Si todo lo apuntado es así, mi visión de lo que considero que ocurre es desacertada y, por lo tanto, es probable que no necesites este libro, porque no te resultará curioso ni útil, aunque haya sido realizado con la mejor de las intenciones.[1]
[1]. A modo de coda. El 9 de septiembre de 2012, siete días después de que Teldeactualidad informara a sus lectores de la publicación de Lecturas civiles, se pudo leer en este mismo medio una entrevista que me realizaron para que les hablara sobre la iniciativa editorial. A la habitual pregunta en estos casos de por qué este libro, respondí: «Ante todo, porque como docente lo echaba de menos.
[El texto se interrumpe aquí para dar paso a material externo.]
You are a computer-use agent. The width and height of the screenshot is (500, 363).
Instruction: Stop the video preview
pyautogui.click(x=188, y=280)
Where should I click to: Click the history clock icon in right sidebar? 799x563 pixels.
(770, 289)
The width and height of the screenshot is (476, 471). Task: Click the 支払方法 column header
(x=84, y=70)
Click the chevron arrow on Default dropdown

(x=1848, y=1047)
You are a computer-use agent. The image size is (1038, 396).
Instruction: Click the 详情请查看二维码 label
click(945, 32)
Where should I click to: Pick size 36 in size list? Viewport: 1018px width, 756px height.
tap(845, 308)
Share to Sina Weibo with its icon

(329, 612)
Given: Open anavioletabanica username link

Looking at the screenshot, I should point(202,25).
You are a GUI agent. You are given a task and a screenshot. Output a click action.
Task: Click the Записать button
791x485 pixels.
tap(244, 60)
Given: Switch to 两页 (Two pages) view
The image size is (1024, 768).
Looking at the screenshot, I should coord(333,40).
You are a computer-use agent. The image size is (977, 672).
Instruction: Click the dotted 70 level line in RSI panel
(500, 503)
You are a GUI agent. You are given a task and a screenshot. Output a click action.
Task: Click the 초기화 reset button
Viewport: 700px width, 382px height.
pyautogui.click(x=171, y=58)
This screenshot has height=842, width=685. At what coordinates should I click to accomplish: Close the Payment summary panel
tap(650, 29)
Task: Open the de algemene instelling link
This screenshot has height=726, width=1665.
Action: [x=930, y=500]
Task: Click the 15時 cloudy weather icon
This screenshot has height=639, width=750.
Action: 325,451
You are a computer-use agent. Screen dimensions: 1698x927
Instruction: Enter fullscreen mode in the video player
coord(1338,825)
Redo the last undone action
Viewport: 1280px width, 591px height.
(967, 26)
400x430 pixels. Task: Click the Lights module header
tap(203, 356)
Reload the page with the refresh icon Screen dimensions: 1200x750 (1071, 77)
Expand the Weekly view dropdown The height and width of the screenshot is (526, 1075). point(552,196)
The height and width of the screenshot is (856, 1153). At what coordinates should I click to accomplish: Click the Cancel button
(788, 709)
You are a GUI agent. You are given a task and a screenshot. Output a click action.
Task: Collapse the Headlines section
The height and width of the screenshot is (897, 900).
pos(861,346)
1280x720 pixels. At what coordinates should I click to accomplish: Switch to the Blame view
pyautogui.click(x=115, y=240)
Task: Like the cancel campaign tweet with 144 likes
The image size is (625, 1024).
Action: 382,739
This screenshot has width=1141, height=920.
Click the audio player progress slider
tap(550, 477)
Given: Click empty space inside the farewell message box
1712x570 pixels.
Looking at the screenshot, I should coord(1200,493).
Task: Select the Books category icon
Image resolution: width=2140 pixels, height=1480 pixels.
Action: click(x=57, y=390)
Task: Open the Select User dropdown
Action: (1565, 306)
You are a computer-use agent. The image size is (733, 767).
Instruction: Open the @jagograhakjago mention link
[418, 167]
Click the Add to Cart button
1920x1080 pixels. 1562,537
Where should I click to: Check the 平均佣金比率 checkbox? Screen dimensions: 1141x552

Necesitaba que existiese una obra como esta porque todos los años busco el modo de que mi alumnado acceda a la Declaración Universal de los Derechos Humanos o a la Constitución española, por citarte dos ejemplos, y que lo haga de una manera más o menos singular para que se destaque este acceso con respecto al resto de los contenidos que les imparto. ¿Que por qué lo hago? Pues porque considero que su conocimiento es esencial para que entiendan cómo está configurada nuestra realidad social, evalúen los incumplimientos que se hacen de sus articulados y asuman que, como ciudadanos del siglo XXI, tienen una obligación moral de contribuir con la sociedad que les protege aportando su granito de arena al desarrollo y consolidación de lo que significan estos documentos. Para que puedan dar lo mejor de sí, primero deben saber qué es lo que pueden dar, cómo se puede dar, a qué se le está dando y por qué. Todas estas preguntas trato de responderlas en el libro».